Did you ever wonder how people had food to eat before there was refrigeration and modern food preservation techniques? Once all the leaves are off of the trees and all of the food has been harvested in the garden, there are three or four months there that must have been pretty frightening. Families were pretty big and kids have got to eat.
One method that people have used successfully to prepare for the hungry months of winter has been to store away some of the bounty of summer in jars. Most people my age can remember grandmothers, or maybe mothers too that would spend a couple of weeks in the summer and fall loading up mason jars and pressure canning them or bath canning them. My own experience was that there were a few aunts that did this, and my grandmother. I remember grandma sealing her jars with wax, but modern jars have two part lids, and you reuse the lid rings and the sealing lid is disposable.

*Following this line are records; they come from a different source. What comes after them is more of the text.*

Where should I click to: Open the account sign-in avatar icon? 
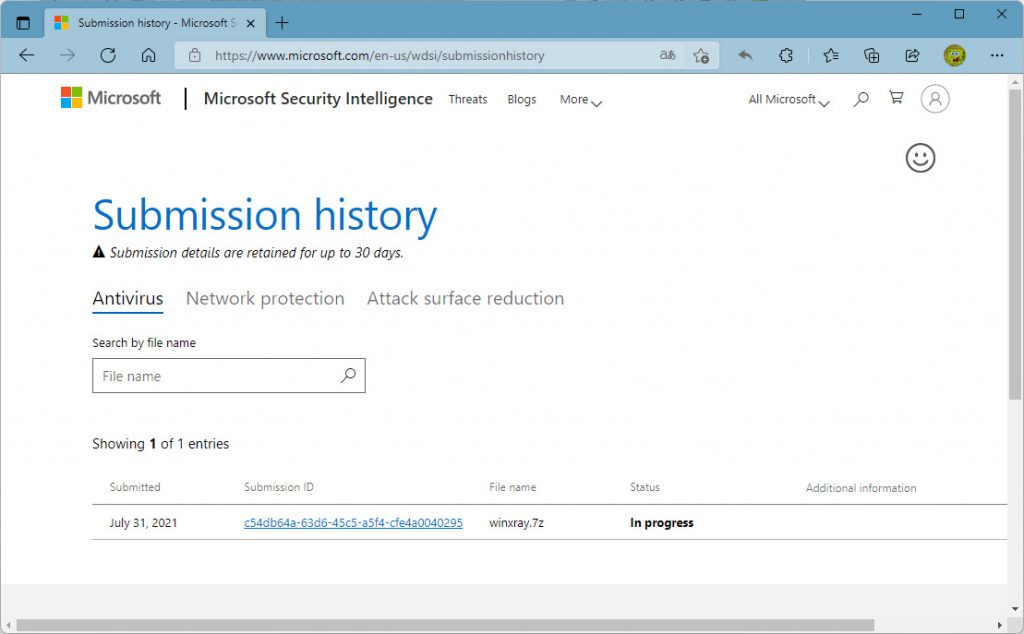[x=935, y=99]
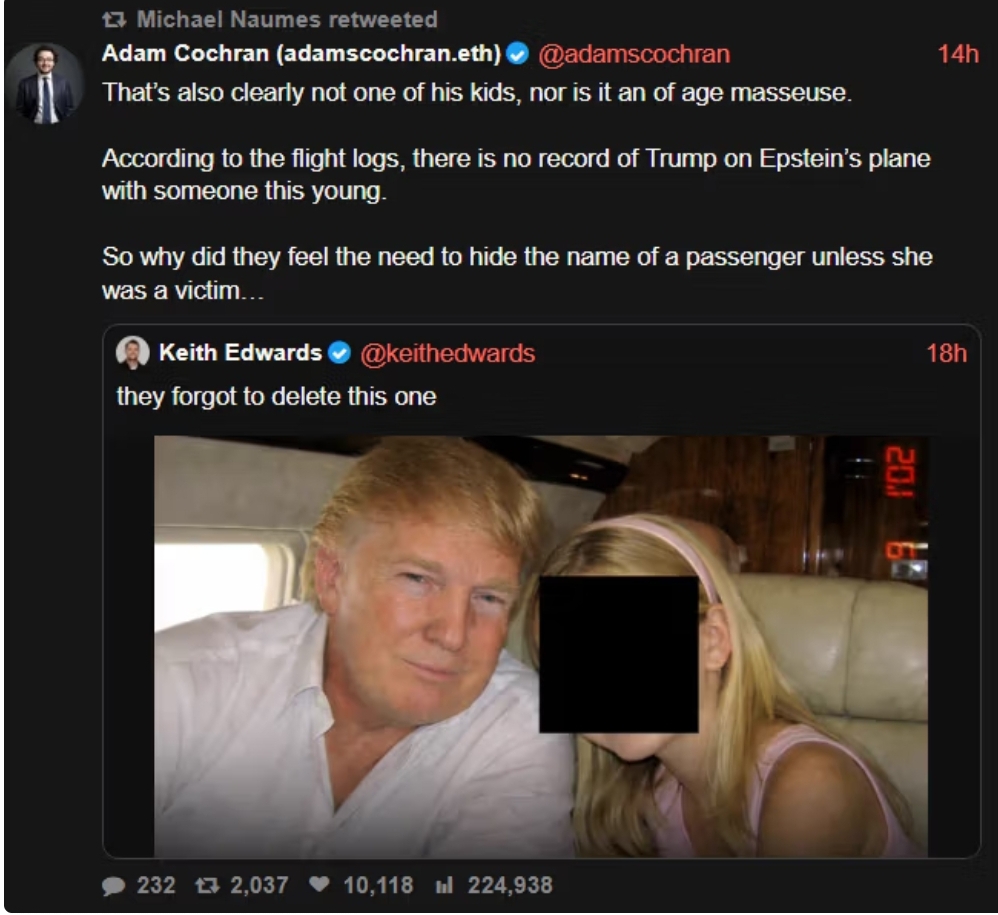Click the Michael Naumes retweeted label
This screenshot has width=998, height=915.
click(x=287, y=20)
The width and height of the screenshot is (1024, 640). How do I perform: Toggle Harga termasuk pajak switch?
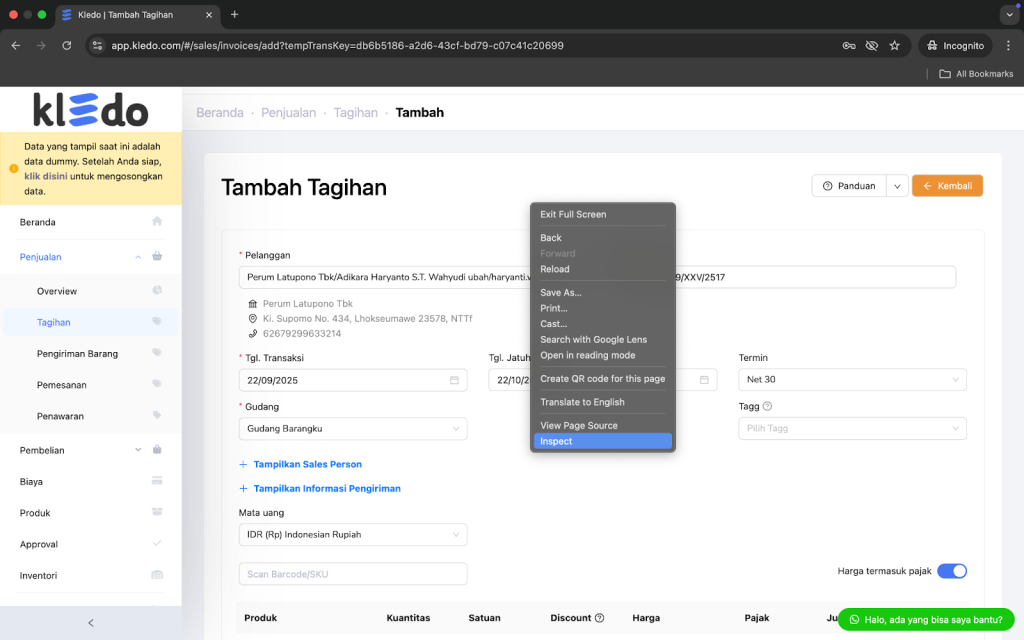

There is another way to store vegetables, though, if you have somewhere cool to store them, like a cool basement or root cellar. You can ferment your vegetables. Fermented vegetables use a culture of beneficial bacteria to consume the sugars in the foods that would promote rot and convert them into a weak acid that discourages dangerous pathogens from taking hold in the foods. We have all formed a healthy aversion to leaving food out, because it spoils. Leaving it out on purpose, to ferment, takes a little bit of faith in the experience of our forebears, but it really does work.
The easiest and best thing to start with is cabbage. Cabbage carries on it the very bacteria that you want to inoculate your ferment with. If you get a fresh head of green cabbage all you have to do is cut it to ribbons, massage some kosher salt into it, wait for the liquid to seep out of the cabbage into the salt, then bottle the finished product. If you keep the cabbage below the liquid level, and cover the jar so that no bugs can get into it, in a week you will have a quart of fresh sauerkraut for every head of cabbage.

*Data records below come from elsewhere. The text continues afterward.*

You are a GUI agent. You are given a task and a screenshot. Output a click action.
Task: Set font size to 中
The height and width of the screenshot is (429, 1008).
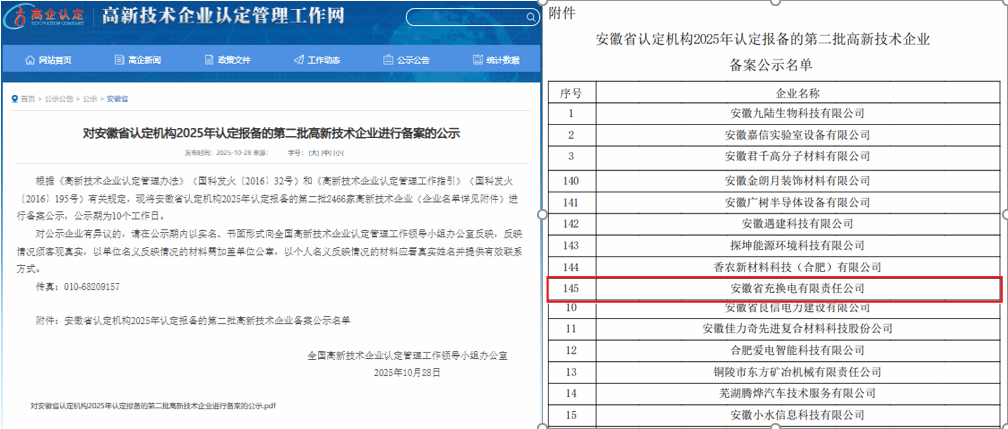point(326,152)
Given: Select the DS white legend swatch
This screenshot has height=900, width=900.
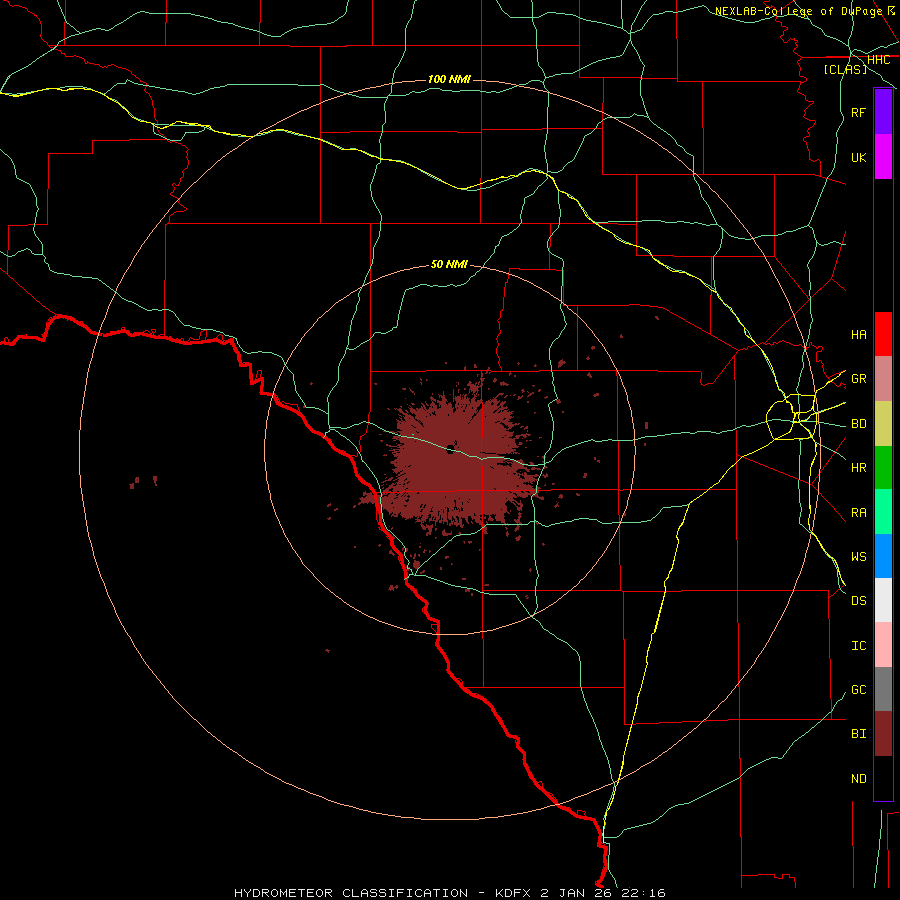Looking at the screenshot, I should [883, 600].

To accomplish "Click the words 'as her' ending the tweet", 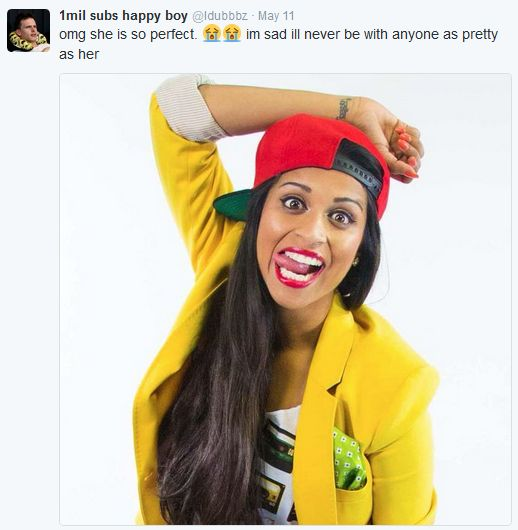I will [x=79, y=54].
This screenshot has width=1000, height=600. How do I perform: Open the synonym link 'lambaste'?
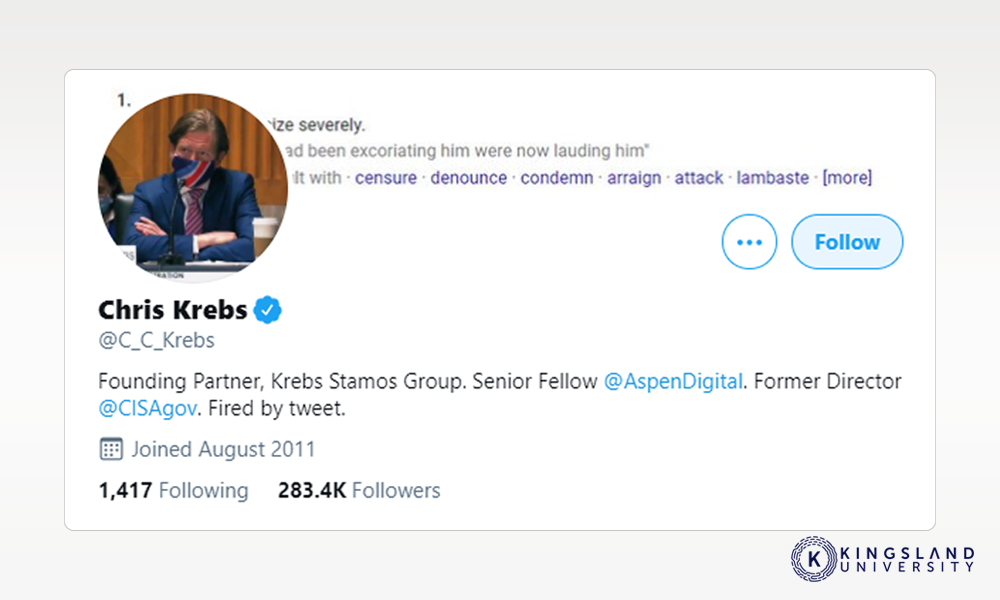pos(772,178)
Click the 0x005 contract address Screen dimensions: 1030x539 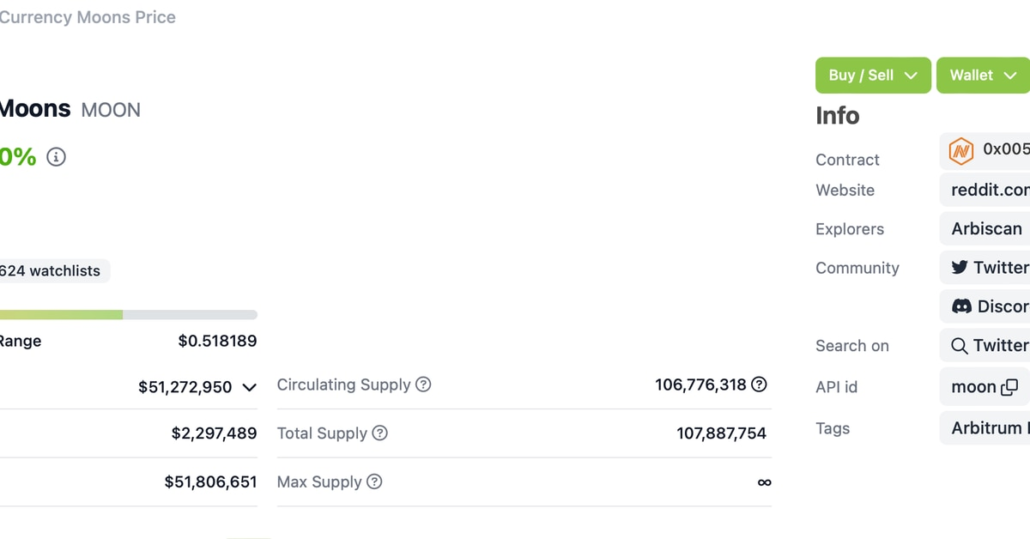[x=1005, y=149]
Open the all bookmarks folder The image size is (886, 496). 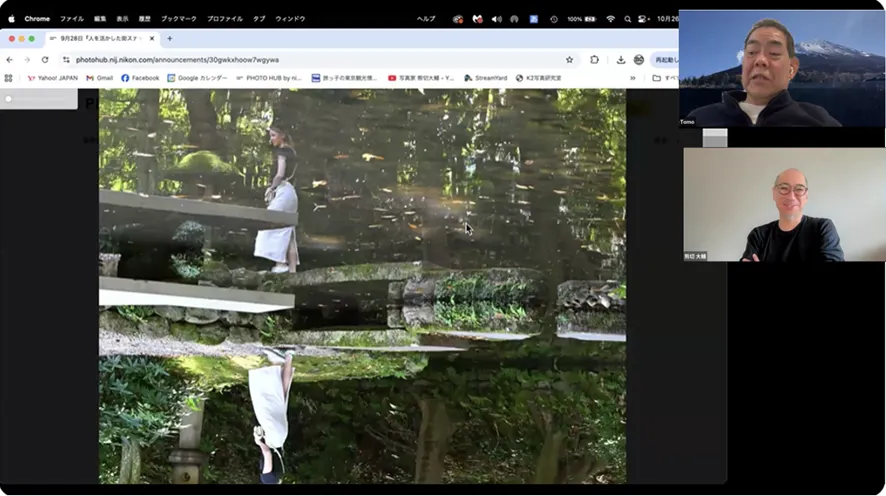point(662,77)
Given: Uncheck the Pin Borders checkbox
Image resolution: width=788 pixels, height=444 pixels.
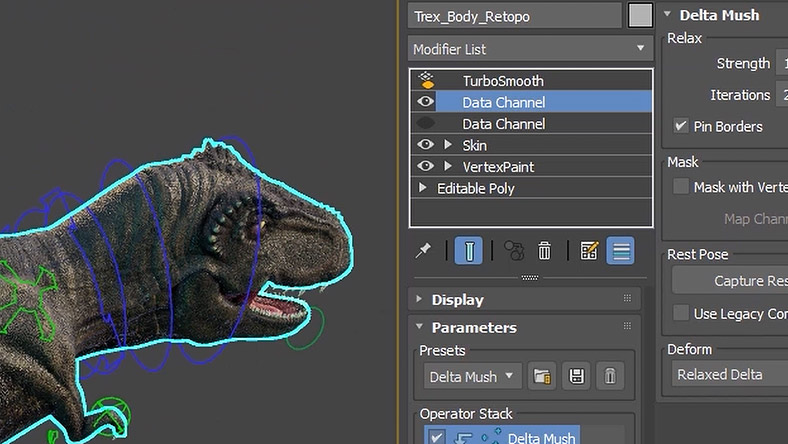Looking at the screenshot, I should click(681, 126).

You might think you don’t like sauerkraut, but I guarantee that if you use fresh cabbage, and follow this recipe to prepare it, you will be a kraut lover like I am. I always liked sauerkraut, but I never knew that you were supposed to drain it and rinse it before you cook it. Makes a big difference. Try cooking your kraut with this recipe. You can thank me later.
Once you get kraut making down, you use exactly the same method to prepare fermented beets. You can’t believe how different beets are when they are fermented than they are when they are canned.
From there you know enough about fermenting that you can be confident as you ferment your peppers, beans, carrots, just about any food you can put in a jar, you can ferment. Just keep your finished products in a cool dark place. If you want to store them long term, you can always go ahead and can them in a hot canner, so that they will keep for years. Be aware, that the heat will kill the bacteria. Some people enjoy knowing that they are adding good guys to their bowels when they eat fermented foods. You might have to cook your ferments if you have a very large amount of vegetables to store, but if you are like me, you won’t have to worry about these foods lasting through even the winter.
Love the blog, Dan! ALL the photos are so pretty. I think one of the things I love about fermented foods is how lovely they all look in their glass jars, all lined up in my root cellar, just waiting for me to open and enjoy – especially on one of those notoriously nasty, cold winter days when we are snowed-in here in Missouri! Sitting by the fire, with a good book and a plate of food stored from my garden, is one of life’s simple and best pleasures. Fermented foods are so great for keeping us healthy – I wish everyone would get back to making and using them!